Work instruction = Repeat word for word every line of the data below, from the first through the line containing "The width and height of the screenshot is (1568, 662).", and stop there.
**********
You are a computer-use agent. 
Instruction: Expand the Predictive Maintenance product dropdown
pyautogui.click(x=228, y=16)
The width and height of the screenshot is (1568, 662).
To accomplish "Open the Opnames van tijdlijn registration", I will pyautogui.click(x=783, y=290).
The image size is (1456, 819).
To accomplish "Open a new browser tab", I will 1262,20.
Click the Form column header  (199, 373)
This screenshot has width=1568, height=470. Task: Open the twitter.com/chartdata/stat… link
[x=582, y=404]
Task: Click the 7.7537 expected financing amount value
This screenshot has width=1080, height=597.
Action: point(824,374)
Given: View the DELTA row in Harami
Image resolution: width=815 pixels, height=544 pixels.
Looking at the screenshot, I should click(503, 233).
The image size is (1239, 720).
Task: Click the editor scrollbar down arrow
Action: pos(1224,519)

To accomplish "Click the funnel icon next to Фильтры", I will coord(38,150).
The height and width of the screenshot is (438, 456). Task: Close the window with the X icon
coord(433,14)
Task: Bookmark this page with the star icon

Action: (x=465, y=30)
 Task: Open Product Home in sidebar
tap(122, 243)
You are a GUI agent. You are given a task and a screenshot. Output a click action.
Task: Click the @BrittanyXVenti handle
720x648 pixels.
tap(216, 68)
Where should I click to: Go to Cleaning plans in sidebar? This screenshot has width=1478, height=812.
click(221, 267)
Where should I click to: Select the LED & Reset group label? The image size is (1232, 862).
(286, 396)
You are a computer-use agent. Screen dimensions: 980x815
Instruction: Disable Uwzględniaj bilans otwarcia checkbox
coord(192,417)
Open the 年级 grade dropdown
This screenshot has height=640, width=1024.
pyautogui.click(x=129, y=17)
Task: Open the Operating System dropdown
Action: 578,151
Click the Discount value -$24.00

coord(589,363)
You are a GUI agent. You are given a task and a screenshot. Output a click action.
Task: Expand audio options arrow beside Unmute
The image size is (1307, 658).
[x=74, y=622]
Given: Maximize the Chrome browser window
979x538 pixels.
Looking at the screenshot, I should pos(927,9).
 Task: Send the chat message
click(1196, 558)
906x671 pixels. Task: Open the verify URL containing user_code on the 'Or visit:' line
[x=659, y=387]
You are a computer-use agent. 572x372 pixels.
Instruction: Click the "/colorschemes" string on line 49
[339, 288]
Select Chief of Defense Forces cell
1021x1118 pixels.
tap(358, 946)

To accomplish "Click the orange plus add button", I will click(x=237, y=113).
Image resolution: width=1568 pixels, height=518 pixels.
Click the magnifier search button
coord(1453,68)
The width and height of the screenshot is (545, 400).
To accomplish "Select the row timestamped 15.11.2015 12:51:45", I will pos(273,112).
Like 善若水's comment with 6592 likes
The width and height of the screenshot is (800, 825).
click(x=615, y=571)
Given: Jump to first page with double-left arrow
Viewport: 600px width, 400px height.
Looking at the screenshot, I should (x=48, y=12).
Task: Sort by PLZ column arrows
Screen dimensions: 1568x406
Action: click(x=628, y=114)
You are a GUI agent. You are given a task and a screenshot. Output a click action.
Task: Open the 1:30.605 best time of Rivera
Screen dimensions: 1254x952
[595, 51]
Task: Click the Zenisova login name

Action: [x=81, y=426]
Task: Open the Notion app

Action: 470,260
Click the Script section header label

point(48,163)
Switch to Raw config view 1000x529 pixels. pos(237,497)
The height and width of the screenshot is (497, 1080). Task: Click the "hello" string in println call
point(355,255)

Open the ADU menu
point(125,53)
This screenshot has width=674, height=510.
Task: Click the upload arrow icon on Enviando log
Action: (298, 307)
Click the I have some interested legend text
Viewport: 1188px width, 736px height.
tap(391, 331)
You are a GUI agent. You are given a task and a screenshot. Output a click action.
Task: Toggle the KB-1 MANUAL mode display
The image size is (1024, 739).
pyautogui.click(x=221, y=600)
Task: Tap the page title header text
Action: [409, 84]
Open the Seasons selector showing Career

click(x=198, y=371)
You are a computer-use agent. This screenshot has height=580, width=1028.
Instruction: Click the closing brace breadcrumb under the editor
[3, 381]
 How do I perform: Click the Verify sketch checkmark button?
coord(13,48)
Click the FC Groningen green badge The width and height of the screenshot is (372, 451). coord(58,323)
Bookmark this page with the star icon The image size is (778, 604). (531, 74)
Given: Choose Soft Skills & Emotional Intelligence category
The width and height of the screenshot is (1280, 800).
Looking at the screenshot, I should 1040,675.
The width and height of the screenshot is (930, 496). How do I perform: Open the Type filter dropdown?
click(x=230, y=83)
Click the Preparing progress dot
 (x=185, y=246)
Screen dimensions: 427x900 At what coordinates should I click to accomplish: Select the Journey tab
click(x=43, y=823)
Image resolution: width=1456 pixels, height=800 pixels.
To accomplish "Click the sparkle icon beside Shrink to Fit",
**********
Solution to this problem =
You are a computer-use agent. 
Instruction: Expand the Predictive Maintenance product dropdown
pyautogui.click(x=228, y=16)
The width and height of the screenshot is (1568, 662).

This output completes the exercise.